**JOB**. Extract every line of the data below word for word, keeping each one unchanged.

**RECORDS FOR PROCESSING**.
* * *
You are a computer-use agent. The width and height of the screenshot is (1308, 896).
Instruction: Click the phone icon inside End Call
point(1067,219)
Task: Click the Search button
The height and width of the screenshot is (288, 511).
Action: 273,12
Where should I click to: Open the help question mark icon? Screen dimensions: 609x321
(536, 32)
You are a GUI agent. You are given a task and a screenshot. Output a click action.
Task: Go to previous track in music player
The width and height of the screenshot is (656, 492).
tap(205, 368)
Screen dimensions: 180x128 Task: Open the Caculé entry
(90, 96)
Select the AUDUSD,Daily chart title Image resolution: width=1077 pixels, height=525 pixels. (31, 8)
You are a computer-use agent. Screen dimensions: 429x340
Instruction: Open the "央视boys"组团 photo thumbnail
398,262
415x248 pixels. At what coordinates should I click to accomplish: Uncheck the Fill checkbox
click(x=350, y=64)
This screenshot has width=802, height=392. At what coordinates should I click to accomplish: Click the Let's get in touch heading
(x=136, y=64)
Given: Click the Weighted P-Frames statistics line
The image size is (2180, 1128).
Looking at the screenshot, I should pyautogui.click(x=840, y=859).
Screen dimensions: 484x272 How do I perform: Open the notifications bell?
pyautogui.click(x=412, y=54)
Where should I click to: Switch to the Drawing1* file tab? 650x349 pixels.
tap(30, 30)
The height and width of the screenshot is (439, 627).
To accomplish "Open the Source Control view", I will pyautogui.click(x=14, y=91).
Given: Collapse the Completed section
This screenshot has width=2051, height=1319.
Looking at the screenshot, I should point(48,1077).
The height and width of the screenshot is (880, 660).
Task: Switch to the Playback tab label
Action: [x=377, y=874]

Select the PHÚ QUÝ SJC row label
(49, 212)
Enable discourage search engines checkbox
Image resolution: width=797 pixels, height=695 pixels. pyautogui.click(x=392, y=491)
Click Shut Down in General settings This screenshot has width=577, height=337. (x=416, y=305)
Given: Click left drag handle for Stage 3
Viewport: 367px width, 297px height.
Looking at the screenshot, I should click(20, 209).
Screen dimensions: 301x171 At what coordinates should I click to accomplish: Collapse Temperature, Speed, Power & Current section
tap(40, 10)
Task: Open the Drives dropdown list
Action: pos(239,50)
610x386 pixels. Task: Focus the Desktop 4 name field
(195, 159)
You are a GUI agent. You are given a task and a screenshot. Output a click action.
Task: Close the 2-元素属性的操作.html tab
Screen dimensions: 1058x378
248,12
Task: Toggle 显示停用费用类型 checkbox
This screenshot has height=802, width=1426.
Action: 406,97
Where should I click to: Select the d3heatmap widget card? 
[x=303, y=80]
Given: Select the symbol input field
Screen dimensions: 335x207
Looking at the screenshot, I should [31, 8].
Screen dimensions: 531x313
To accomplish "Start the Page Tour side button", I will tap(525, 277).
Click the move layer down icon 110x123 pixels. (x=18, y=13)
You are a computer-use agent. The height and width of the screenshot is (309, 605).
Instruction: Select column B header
* * *
**OUTPUT FOR THIS EXERCISE**.
You are a computer-use agent. The width and height of the screenshot is (1308, 896).
Instruction: Click the phone icon inside End Call
point(1067,219)
Task: Click the Search button
The height and width of the screenshot is (288, 511).
Action: 273,12
Where should I click to: Open the help question mark icon? Screen dimensions: 609x321
(536, 32)
You are a GUI agent. You are given a task and a screenshot. Output a click action.
Task: Go to previous track in music player
The width and height of the screenshot is (656, 492).
tap(205, 368)
Screen dimensions: 180x128 Task: Open the Caculé entry
(90, 96)
Select the AUDUSD,Daily chart title Image resolution: width=1077 pixels, height=525 pixels. (31, 8)
You are a computer-use agent. Screen dimensions: 429x340
Instruction: Open the "央视boys"组团 photo thumbnail
398,262
415x248 pixels. At what coordinates should I click to accomplish: Uncheck the Fill checkbox
click(x=350, y=64)
This screenshot has width=802, height=392. At what coordinates should I click to accomplish: Click the Let's get in touch heading
(x=136, y=64)
Given: Click the Weighted P-Frames statistics line
The image size is (2180, 1128).
Looking at the screenshot, I should pyautogui.click(x=840, y=859).
Screen dimensions: 484x272 How do I perform: Open the notifications bell?
pyautogui.click(x=412, y=54)
Where should I click to: Switch to the Drawing1* file tab? 650x349 pixels.
tap(30, 30)
The height and width of the screenshot is (439, 627).
To accomplish "Open the Source Control view", I will pyautogui.click(x=14, y=91).
Given: Collapse the Completed section
This screenshot has width=2051, height=1319.
Looking at the screenshot, I should point(48,1077).
The height and width of the screenshot is (880, 660).
Task: Switch to the Playback tab label
Action: [x=377, y=874]

Select the PHÚ QUÝ SJC row label
(49, 212)
Enable discourage search engines checkbox
Image resolution: width=797 pixels, height=695 pixels. pyautogui.click(x=392, y=491)
Click Shut Down in General settings This screenshot has width=577, height=337. (x=416, y=305)
Given: Click left drag handle for Stage 3
Viewport: 367px width, 297px height.
Looking at the screenshot, I should click(20, 209).
Screen dimensions: 301x171 At what coordinates should I click to accomplish: Collapse Temperature, Speed, Power & Current section
tap(40, 10)
Task: Open the Drives dropdown list
Action: pos(239,50)
610x386 pixels. Task: Focus the Desktop 4 name field
(195, 159)
You are a GUI agent. You are given a task and a screenshot. Output a click action.
Task: Close the 2-元素属性的操作.html tab
Screen dimensions: 1058x378
248,12
Task: Toggle 显示停用费用类型 checkbox
This screenshot has height=802, width=1426.
Action: 406,97
Where should I click to: Select the d3heatmap widget card? 
[x=303, y=80]
Given: Select the symbol input field
Screen dimensions: 335x207
Looking at the screenshot, I should [31, 8].
Screen dimensions: 531x313
To accomplish "Start the Page Tour side button", I will tap(525, 277).
Click the move layer down icon 110x123 pixels. (x=18, y=13)
You are a computer-use agent. The height and width of the screenshot is (309, 605).
Instruction: Select column B header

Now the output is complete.